[Entries taken from a collection]
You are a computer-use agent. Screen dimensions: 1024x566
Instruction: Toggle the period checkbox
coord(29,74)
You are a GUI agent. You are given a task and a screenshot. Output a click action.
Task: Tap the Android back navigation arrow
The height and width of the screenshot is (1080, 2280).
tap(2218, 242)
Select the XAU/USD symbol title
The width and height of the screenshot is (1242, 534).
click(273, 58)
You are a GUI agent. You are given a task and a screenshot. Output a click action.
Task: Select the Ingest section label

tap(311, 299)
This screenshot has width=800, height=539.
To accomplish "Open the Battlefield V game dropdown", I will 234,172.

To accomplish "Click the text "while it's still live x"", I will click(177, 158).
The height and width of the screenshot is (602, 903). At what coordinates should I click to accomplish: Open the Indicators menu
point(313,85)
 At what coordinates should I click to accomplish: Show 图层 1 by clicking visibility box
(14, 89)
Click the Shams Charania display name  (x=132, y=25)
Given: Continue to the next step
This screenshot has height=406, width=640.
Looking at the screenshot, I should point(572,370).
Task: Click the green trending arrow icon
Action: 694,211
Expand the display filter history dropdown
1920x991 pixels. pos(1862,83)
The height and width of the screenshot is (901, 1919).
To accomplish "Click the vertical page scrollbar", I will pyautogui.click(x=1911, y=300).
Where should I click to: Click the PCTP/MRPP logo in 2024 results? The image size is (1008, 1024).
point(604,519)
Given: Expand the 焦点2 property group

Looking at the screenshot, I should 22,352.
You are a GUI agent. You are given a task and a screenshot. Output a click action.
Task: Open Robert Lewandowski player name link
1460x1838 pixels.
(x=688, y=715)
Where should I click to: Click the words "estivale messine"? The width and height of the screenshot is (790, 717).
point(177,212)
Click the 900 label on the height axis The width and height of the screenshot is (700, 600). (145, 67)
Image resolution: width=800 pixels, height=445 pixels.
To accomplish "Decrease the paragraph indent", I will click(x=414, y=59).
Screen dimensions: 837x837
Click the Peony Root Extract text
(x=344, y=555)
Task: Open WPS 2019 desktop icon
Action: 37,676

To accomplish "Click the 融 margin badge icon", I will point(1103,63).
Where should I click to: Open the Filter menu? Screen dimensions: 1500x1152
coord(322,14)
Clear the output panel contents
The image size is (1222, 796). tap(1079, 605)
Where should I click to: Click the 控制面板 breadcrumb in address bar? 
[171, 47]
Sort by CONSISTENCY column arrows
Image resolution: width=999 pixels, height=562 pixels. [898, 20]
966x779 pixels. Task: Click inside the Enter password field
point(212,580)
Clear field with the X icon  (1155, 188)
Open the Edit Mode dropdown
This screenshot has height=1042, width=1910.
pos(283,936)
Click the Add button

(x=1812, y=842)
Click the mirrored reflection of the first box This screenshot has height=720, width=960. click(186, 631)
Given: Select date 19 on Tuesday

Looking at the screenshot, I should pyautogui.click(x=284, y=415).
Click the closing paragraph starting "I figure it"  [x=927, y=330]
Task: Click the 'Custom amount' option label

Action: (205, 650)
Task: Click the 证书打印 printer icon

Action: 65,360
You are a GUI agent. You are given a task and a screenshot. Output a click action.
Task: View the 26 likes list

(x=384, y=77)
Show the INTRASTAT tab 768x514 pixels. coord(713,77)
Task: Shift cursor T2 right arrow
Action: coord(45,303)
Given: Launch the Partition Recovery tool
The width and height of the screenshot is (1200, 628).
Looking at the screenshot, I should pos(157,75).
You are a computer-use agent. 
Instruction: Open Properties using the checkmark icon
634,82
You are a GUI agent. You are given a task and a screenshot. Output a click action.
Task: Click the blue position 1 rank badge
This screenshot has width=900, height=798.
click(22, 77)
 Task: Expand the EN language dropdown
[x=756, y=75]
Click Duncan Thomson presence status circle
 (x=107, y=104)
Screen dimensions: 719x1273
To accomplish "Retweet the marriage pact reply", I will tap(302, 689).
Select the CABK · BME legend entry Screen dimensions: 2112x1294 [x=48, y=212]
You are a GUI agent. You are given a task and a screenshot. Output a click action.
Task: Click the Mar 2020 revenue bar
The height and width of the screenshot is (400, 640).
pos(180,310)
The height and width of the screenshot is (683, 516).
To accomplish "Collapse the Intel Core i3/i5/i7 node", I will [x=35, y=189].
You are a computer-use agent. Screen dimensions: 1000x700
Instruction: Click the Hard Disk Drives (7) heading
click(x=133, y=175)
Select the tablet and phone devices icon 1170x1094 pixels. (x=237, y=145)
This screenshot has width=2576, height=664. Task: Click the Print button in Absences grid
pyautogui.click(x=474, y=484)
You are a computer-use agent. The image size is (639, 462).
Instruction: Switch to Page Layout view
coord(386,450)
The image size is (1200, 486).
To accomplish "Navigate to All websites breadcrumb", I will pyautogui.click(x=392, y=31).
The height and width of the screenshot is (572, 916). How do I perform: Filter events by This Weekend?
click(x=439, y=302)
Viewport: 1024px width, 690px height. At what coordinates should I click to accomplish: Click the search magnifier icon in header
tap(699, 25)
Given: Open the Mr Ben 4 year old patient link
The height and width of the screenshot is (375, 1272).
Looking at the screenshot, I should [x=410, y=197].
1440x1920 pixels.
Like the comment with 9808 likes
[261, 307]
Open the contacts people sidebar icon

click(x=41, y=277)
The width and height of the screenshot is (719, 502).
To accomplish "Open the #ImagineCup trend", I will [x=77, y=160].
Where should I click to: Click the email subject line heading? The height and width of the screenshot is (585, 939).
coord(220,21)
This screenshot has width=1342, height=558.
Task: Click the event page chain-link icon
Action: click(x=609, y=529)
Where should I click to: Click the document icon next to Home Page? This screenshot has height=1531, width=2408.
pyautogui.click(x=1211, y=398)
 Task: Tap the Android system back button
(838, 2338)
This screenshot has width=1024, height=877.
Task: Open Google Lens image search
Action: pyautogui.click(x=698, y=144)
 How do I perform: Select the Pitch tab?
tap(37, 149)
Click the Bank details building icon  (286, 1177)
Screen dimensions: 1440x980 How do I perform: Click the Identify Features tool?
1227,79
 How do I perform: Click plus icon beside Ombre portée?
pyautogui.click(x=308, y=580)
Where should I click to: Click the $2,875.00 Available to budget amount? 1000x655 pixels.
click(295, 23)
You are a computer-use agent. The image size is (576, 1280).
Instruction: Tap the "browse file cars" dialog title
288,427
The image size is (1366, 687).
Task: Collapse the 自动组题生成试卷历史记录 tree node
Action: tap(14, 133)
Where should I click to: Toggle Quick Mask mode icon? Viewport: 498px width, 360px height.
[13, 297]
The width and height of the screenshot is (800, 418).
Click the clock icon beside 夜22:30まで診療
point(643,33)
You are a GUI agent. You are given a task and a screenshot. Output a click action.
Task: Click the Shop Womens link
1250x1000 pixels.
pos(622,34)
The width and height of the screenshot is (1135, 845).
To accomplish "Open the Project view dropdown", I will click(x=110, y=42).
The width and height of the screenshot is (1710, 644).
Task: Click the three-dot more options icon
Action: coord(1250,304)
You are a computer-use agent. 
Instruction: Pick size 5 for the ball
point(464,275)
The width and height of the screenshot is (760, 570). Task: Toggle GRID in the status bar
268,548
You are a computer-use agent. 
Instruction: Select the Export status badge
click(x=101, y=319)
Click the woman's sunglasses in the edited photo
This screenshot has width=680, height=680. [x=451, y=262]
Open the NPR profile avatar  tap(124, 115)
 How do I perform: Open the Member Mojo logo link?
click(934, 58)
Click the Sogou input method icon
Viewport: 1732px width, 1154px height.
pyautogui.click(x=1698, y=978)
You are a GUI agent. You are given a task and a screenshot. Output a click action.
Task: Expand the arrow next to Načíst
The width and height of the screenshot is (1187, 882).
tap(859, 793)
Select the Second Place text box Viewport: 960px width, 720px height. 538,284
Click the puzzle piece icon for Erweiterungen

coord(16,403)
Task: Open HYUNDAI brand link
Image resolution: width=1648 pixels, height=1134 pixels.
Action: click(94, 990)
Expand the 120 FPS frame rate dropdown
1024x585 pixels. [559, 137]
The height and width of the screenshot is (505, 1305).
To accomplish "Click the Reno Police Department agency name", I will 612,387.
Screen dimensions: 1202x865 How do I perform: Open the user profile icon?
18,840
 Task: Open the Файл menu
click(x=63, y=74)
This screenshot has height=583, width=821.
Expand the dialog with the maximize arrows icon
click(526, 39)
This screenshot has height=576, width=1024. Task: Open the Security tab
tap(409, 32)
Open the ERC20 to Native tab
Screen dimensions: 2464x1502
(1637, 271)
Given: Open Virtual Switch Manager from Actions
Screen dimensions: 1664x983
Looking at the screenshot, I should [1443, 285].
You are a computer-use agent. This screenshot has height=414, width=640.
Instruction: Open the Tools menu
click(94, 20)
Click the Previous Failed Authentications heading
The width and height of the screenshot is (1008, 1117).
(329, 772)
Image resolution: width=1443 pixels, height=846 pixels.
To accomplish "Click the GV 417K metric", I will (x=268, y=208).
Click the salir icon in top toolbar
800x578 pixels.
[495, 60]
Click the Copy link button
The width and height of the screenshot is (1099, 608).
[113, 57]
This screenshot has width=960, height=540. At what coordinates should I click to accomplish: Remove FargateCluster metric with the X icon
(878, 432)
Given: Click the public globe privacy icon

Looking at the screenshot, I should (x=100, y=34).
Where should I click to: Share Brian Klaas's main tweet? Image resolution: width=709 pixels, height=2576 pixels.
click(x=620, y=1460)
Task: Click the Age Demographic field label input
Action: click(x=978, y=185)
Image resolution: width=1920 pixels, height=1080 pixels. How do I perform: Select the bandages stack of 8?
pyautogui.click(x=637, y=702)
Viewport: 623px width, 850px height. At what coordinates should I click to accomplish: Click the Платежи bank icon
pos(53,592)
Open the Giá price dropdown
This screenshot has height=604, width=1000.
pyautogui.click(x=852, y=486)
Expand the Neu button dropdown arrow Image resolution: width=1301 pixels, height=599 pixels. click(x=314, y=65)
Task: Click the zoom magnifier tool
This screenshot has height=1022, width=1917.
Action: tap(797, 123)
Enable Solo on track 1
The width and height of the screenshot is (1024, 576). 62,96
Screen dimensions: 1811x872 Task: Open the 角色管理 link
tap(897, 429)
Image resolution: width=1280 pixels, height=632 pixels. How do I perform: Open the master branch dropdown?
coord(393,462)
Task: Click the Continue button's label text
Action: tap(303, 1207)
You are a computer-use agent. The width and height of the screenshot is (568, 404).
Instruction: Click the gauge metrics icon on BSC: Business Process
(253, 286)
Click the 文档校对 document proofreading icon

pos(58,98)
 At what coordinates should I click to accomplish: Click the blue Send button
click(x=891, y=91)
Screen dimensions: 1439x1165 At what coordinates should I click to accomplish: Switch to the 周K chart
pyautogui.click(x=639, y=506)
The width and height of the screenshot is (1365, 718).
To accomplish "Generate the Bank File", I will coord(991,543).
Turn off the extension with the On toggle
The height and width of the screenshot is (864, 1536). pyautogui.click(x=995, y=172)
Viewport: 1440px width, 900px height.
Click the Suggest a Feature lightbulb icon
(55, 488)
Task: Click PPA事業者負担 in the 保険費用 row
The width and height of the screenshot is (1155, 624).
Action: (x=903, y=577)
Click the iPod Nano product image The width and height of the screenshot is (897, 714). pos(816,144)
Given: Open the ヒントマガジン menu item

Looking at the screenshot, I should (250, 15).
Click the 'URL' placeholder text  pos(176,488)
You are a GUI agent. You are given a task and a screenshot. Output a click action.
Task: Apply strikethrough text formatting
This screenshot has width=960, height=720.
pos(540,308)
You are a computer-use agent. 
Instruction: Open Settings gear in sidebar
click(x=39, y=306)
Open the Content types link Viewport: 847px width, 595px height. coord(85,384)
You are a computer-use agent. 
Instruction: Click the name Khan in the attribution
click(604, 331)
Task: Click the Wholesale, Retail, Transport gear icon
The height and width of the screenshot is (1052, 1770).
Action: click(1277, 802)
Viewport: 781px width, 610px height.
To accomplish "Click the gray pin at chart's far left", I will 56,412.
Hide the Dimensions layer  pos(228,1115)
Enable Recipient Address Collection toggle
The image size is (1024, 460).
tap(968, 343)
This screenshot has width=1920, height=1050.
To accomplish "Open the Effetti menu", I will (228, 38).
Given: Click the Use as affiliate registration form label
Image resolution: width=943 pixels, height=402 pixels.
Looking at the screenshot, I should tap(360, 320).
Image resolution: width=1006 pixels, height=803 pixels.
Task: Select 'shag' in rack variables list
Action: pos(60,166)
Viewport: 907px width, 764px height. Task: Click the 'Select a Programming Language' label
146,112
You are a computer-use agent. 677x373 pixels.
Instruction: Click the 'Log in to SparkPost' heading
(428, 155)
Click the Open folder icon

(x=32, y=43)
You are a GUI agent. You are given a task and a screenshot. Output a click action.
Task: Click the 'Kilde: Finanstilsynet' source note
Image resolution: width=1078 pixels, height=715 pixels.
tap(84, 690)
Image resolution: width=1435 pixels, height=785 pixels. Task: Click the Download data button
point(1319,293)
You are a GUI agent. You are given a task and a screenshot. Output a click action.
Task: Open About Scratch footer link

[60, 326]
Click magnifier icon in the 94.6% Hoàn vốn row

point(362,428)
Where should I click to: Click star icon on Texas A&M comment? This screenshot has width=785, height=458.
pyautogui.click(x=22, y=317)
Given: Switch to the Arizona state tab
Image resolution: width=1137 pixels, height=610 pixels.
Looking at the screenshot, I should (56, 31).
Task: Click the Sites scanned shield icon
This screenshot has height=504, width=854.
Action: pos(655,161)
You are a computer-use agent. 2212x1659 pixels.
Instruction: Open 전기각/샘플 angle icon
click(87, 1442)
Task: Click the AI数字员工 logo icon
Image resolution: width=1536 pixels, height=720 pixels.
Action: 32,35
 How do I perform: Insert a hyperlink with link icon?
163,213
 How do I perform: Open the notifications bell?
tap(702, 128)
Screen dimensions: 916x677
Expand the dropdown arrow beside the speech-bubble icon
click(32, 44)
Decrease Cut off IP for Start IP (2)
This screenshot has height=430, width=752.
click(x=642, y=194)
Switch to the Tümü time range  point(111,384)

** What is being asked **
In the entries above, restate word for word the lines between the one holding "Instruction: Open Settings gear in sidebar" and the one holding "Task: Click the Wholesale, Retail, Transport", inclusive, and nothing besides.

** The answer **
Instruction: Open Settings gear in sidebar
click(x=39, y=306)
Open the Content types link Viewport: 847px width, 595px height. coord(85,384)
You are a computer-use agent. 
Instruction: Click the name Khan in the attribution
click(604, 331)
Task: Click the Wholesale, Retail, Transport gear icon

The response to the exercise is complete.